Roger S. Penske
Management
Well, I think number one, I think focus by our team is key. The fact that our Premium/Luxury, obviously, is a key part of our business, and when you look at Premium/Luxury, we actually get an 8% margin, and when it blends through, we're down, really, at 7.5%. So I think it's mix. I think it's leasing, which gives us an opportunity to get a little more margin, where we do a leased product. And the good news is these are -- with the pull-aheads, there's some incentive to the customer base. So I feel that's probably driving our New Car margin.
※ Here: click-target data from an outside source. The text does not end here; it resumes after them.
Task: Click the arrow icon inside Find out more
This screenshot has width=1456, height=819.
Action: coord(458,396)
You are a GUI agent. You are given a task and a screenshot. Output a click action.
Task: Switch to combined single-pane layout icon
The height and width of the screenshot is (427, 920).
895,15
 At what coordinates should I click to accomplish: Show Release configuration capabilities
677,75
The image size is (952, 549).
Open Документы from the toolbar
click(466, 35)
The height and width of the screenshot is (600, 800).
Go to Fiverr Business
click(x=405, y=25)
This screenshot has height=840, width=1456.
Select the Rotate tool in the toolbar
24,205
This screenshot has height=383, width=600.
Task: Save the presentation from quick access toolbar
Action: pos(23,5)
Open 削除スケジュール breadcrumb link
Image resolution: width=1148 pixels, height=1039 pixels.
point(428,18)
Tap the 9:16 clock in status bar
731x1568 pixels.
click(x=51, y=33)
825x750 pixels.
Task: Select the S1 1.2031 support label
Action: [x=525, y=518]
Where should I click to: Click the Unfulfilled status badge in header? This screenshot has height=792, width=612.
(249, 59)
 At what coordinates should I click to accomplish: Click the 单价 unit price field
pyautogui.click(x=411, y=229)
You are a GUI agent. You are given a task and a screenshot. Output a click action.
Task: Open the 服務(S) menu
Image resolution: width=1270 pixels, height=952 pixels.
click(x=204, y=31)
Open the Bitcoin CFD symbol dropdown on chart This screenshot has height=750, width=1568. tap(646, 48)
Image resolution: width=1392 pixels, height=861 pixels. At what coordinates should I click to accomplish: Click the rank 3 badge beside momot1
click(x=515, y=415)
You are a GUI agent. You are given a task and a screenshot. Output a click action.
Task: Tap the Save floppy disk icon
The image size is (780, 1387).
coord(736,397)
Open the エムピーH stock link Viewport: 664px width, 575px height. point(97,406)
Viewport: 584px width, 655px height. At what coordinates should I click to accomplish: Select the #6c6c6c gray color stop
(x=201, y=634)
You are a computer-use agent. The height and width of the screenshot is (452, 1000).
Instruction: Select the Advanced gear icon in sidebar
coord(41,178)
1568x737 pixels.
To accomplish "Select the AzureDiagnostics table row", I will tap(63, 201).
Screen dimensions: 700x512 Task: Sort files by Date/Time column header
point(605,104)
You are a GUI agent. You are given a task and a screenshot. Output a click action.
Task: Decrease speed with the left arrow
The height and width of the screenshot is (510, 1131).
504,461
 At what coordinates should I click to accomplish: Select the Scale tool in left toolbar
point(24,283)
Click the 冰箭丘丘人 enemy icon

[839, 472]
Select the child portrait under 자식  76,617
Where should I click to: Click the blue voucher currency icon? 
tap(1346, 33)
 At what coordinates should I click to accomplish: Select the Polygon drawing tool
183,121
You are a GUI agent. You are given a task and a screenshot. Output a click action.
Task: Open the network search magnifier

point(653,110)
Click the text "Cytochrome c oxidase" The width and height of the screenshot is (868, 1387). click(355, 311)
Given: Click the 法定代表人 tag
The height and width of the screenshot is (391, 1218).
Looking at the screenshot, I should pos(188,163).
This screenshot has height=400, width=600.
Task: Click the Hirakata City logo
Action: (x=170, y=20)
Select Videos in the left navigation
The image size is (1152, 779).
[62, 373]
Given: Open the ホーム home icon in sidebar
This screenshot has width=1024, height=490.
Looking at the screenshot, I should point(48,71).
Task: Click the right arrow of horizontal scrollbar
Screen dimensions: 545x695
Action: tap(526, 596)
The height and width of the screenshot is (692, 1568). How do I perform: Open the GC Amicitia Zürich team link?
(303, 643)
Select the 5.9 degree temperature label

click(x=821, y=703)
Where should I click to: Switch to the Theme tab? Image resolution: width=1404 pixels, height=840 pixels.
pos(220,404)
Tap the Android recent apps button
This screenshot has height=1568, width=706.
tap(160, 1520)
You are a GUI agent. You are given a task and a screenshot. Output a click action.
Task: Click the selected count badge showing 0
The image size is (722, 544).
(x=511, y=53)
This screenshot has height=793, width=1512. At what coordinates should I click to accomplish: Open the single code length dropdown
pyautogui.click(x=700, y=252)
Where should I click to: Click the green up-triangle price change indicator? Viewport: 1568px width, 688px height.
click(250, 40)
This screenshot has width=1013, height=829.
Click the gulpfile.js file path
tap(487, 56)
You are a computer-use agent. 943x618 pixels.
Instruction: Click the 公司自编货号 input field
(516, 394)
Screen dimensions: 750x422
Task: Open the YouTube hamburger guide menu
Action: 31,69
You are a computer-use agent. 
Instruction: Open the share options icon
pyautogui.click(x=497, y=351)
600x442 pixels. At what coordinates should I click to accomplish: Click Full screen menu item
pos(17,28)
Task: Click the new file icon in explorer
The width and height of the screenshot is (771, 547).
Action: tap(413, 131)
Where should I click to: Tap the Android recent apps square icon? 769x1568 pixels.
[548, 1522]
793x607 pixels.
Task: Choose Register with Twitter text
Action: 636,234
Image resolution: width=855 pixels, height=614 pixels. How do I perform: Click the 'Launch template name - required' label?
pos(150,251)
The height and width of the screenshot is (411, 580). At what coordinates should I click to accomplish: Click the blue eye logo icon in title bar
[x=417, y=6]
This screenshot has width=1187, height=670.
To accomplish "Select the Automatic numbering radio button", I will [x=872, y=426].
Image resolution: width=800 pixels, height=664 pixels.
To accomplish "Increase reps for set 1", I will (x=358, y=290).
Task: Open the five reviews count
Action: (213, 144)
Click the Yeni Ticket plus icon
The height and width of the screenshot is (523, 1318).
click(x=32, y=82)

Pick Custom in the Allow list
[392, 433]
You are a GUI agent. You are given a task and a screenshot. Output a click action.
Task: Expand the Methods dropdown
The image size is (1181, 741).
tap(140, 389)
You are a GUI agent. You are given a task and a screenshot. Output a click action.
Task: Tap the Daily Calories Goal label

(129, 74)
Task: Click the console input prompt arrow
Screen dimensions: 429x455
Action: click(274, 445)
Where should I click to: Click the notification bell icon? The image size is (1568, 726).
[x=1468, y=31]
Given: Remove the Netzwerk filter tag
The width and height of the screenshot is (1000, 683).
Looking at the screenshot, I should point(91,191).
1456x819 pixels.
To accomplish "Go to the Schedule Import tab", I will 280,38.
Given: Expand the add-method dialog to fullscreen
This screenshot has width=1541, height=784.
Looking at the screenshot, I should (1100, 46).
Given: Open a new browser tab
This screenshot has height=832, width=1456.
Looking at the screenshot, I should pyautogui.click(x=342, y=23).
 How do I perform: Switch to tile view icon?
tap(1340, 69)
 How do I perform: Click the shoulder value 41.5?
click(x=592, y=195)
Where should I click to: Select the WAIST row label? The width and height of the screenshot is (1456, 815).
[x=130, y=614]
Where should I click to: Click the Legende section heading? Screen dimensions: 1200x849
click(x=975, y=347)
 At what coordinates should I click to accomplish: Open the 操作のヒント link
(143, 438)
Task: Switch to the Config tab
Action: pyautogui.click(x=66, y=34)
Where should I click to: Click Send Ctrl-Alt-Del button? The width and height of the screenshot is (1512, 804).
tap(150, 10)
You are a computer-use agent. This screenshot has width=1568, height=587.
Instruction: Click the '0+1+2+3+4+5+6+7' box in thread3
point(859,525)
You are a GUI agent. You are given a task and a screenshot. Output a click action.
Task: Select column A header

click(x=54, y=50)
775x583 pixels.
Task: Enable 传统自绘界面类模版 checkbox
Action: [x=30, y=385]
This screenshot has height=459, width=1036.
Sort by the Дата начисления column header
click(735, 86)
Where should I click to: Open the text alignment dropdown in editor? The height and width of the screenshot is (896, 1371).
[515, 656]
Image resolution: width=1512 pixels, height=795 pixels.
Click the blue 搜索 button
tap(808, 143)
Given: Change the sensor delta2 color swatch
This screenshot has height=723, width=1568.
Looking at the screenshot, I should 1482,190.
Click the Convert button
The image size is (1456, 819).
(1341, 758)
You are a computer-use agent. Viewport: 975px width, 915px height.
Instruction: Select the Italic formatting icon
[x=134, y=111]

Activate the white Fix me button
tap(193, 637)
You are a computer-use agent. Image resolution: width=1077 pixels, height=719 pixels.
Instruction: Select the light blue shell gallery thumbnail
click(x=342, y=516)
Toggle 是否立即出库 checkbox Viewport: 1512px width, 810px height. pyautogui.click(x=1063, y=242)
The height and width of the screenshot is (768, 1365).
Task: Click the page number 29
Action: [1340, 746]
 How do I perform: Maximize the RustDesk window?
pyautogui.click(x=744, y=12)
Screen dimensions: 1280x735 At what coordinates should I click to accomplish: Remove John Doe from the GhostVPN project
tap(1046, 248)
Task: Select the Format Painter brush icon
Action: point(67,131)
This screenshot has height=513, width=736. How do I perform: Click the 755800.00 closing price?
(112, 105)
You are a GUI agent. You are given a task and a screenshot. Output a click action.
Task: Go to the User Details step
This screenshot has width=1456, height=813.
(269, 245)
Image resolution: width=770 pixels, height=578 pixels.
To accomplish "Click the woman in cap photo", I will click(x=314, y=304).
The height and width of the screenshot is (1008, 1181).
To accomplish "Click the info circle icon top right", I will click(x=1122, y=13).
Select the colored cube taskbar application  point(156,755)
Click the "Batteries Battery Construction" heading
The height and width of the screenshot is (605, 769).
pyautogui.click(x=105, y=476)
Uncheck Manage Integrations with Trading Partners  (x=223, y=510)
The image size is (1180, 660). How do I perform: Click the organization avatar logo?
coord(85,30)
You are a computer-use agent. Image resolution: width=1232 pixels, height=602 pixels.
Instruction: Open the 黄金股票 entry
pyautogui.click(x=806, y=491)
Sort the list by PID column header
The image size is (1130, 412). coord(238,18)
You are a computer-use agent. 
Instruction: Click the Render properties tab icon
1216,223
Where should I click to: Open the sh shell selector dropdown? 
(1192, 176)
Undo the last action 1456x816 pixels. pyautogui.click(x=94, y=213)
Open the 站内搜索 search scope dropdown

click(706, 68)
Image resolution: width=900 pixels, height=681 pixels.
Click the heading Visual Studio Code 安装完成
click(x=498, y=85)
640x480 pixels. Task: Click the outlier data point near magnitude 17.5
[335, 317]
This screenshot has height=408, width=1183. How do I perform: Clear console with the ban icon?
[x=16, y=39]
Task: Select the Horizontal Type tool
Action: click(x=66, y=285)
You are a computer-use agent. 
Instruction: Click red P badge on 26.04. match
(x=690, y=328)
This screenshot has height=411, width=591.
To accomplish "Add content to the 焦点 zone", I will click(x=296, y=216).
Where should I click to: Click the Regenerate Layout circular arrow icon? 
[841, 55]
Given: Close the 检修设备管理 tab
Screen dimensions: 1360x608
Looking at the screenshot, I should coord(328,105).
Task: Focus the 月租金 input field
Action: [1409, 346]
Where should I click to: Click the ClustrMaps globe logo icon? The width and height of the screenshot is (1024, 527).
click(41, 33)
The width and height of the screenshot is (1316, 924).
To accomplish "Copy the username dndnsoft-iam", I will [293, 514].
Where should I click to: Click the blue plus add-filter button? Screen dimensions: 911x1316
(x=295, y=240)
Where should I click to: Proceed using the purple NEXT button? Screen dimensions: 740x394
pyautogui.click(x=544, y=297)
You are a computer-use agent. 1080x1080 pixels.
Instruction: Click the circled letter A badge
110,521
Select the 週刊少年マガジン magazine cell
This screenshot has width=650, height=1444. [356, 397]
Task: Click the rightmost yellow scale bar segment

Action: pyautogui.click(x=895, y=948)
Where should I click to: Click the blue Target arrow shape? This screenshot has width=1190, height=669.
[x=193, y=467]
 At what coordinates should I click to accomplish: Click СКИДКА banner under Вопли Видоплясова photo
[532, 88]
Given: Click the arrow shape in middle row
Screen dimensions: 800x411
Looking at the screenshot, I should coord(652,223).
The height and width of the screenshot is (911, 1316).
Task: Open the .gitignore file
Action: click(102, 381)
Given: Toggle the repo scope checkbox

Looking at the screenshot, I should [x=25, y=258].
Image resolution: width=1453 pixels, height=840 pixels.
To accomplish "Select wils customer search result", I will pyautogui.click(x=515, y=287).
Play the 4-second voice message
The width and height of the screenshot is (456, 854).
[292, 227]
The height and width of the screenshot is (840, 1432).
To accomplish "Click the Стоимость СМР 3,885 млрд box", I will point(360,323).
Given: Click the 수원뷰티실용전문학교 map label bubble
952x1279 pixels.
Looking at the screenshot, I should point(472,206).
And, certainly, we always say feel pressure in some of the areas in the -- internationally, where they give us higher targets, but I would say overall, the guys have managed that quite well. On the Used Car side, we've really had good luck. We've been up across the luxury, the volume foreign, and the domestic and giving us a nice increase, 10 basis points. So margin and CSI are the 2 things, I guess, they're my first words out of my mouth everyday when I'm talking to the team. And I think they've responded well, but you've got to continually manage it. I went back, I think I mentioned in my recent remarks that if we go back to the third quarter of 2008, you really -- there's really no -- very little difference: $2,802 per unit, and it's $2,791. In fact third, quarter of '09, if you go back, it's actually $2,721. So we've held that margin, had a little bit of support and help when Toyota and Honda had short supply. I think, we had a holiday there with all of us getting the benefit of those grosses. They've come down more normally. And on the Used side, we're within $100 of where we were back in the third quarter of '08. And today, we're selling more lower-priced used cars. So obviously, holding this margin we think has been a good job by our people. So overall, I think it's focus. Number two, I think the mix of our business is key. And the other thing that's turning out to be a benefit to us is -- now, is we're starting to get the rental cars coming off of rent out of our 2 major locations, Tennessee and Indiana. That's providing us with some good used cars, which had been inspected properly for resale, so that gives us a chance. We get the benefit of the captive finance companies' rates -- current rates, and in many cases, the extended warranty. So, overall, it's -- I think those are the key things that are driving it.